Copy out all of the material below line for line, with no changes to any wording, number, or punctuation.

____ Input rows

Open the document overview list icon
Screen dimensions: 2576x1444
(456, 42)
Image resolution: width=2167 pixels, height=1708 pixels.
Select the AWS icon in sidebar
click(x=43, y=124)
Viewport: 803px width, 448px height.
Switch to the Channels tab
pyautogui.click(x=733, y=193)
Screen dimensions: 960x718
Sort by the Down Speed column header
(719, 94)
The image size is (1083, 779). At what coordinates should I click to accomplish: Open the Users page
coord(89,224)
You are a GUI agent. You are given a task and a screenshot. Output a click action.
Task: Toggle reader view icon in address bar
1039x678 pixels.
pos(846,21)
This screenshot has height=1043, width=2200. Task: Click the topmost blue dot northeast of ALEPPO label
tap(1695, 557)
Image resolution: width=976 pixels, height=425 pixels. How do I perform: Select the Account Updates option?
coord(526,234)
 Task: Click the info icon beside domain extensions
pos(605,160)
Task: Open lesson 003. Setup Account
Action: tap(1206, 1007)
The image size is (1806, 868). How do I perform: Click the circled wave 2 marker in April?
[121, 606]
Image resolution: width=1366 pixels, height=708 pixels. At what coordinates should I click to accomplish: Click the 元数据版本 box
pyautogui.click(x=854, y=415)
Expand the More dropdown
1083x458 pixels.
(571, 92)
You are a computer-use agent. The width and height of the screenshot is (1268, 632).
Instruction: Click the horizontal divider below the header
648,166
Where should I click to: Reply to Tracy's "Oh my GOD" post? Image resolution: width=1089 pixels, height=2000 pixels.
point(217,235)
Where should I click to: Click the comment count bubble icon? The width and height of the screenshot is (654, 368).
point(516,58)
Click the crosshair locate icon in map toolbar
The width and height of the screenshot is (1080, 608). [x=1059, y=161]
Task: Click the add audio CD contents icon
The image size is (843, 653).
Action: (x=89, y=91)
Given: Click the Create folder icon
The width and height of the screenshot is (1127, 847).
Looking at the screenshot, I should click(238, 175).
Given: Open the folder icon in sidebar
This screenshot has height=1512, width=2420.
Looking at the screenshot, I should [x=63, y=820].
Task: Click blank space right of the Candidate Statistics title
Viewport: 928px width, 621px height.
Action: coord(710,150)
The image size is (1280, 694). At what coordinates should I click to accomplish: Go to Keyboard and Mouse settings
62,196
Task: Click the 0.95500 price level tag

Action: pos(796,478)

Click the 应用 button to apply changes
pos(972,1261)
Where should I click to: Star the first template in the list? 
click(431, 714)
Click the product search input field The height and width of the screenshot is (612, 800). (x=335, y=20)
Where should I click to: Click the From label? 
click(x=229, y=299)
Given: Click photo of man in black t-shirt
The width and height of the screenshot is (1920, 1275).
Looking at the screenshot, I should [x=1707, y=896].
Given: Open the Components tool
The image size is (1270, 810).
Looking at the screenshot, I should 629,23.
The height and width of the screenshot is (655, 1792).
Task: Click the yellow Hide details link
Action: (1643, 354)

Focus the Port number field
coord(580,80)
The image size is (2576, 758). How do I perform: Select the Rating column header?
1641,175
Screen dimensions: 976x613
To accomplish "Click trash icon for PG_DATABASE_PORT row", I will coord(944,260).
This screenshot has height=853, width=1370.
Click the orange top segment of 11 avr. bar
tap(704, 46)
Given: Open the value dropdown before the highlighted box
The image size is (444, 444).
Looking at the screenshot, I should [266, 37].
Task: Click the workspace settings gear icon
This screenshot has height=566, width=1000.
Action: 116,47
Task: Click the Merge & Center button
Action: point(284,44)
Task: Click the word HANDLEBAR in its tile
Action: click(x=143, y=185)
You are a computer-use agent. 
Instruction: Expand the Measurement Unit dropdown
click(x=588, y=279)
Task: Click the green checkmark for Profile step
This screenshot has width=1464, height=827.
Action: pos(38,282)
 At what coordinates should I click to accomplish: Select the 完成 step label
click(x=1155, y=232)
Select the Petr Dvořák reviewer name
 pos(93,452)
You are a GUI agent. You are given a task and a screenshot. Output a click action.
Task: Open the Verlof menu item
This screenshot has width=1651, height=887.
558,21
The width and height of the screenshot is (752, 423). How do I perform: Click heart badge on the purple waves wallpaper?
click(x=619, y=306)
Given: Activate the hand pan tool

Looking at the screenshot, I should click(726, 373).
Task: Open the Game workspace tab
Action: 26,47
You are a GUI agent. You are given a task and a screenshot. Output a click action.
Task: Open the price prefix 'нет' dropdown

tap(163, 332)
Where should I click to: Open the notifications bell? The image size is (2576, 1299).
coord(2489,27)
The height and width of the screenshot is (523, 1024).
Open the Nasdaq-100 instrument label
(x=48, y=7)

________

#### [Response]
Open the document overview list icon
Screen dimensions: 2576x1444
(456, 42)
Image resolution: width=2167 pixels, height=1708 pixels.
Select the AWS icon in sidebar
click(x=43, y=124)
Viewport: 803px width, 448px height.
Switch to the Channels tab
pyautogui.click(x=733, y=193)
Screen dimensions: 960x718
Sort by the Down Speed column header
(719, 94)
The image size is (1083, 779). At what coordinates should I click to accomplish: Open the Users page
coord(89,224)
You are a GUI agent. You are given a task and a screenshot. Output a click action.
Task: Toggle reader view icon in address bar
1039x678 pixels.
pos(846,21)
This screenshot has height=1043, width=2200. Task: Click the topmost blue dot northeast of ALEPPO label
tap(1695, 557)
Image resolution: width=976 pixels, height=425 pixels. How do I perform: Select the Account Updates option?
coord(526,234)
 Task: Click the info icon beside domain extensions
pos(605,160)
Task: Open lesson 003. Setup Account
Action: tap(1206, 1007)
The image size is (1806, 868). How do I perform: Click the circled wave 2 marker in April?
[121, 606]
Image resolution: width=1366 pixels, height=708 pixels. At what coordinates should I click to accomplish: Click the 元数据版本 box
pyautogui.click(x=854, y=415)
Expand the More dropdown
1083x458 pixels.
(571, 92)
You are a computer-use agent. The width and height of the screenshot is (1268, 632).
Instruction: Click the horizontal divider below the header
648,166
Where should I click to: Reply to Tracy's "Oh my GOD" post? Image resolution: width=1089 pixels, height=2000 pixels.
point(217,235)
Where should I click to: Click the comment count bubble icon? The width and height of the screenshot is (654, 368).
point(516,58)
Click the crosshair locate icon in map toolbar
The width and height of the screenshot is (1080, 608). [x=1059, y=161]
Task: Click the add audio CD contents icon
The image size is (843, 653).
Action: (x=89, y=91)
Given: Click the Create folder icon
The width and height of the screenshot is (1127, 847).
Looking at the screenshot, I should click(238, 175).
Given: Open the folder icon in sidebar
This screenshot has height=1512, width=2420.
Looking at the screenshot, I should [x=63, y=820].
Task: Click blank space right of the Candidate Statistics title
Viewport: 928px width, 621px height.
Action: coord(710,150)
The image size is (1280, 694). At what coordinates should I click to accomplish: Go to Keyboard and Mouse settings
62,196
Task: Click the 0.95500 price level tag

Action: pos(796,478)

Click the 应用 button to apply changes
pos(972,1261)
Where should I click to: Star the first template in the list? 
click(431, 714)
Click the product search input field The height and width of the screenshot is (612, 800). (x=335, y=20)
Where should I click to: Click the From label? 
click(x=229, y=299)
Given: Click photo of man in black t-shirt
The width and height of the screenshot is (1920, 1275).
Looking at the screenshot, I should [x=1707, y=896].
Given: Open the Components tool
The image size is (1270, 810).
Looking at the screenshot, I should 629,23.
The height and width of the screenshot is (655, 1792).
Task: Click the yellow Hide details link
Action: (1643, 354)

Focus the Port number field
coord(580,80)
The image size is (2576, 758). How do I perform: Select the Rating column header?
1641,175
Screen dimensions: 976x613
To accomplish "Click trash icon for PG_DATABASE_PORT row", I will coord(944,260).
This screenshot has height=853, width=1370.
Click the orange top segment of 11 avr. bar
tap(704, 46)
Given: Open the value dropdown before the highlighted box
The image size is (444, 444).
Looking at the screenshot, I should [266, 37].
Task: Click the workspace settings gear icon
This screenshot has height=566, width=1000.
Action: 116,47
Task: Click the Merge & Center button
Action: point(284,44)
Task: Click the word HANDLEBAR in its tile
Action: click(x=143, y=185)
You are a computer-use agent. 
Instruction: Expand the Measurement Unit dropdown
click(x=588, y=279)
Task: Click the green checkmark for Profile step
This screenshot has width=1464, height=827.
Action: pos(38,282)
 At what coordinates should I click to accomplish: Select the 完成 step label
click(x=1155, y=232)
Select the Petr Dvořák reviewer name
 pos(93,452)
You are a GUI agent. You are given a task and a screenshot. Output a click action.
Task: Open the Verlof menu item
This screenshot has width=1651, height=887.
558,21
The width and height of the screenshot is (752, 423). How do I perform: Click heart badge on the purple waves wallpaper?
click(x=619, y=306)
Given: Activate the hand pan tool

Looking at the screenshot, I should click(726, 373).
Task: Open the Game workspace tab
Action: 26,47
You are a GUI agent. You are given a task and a screenshot. Output a click action.
Task: Open the price prefix 'нет' dropdown

tap(163, 332)
Where should I click to: Open the notifications bell? The image size is (2576, 1299).
coord(2489,27)
The height and width of the screenshot is (523, 1024).
Open the Nasdaq-100 instrument label
(x=48, y=7)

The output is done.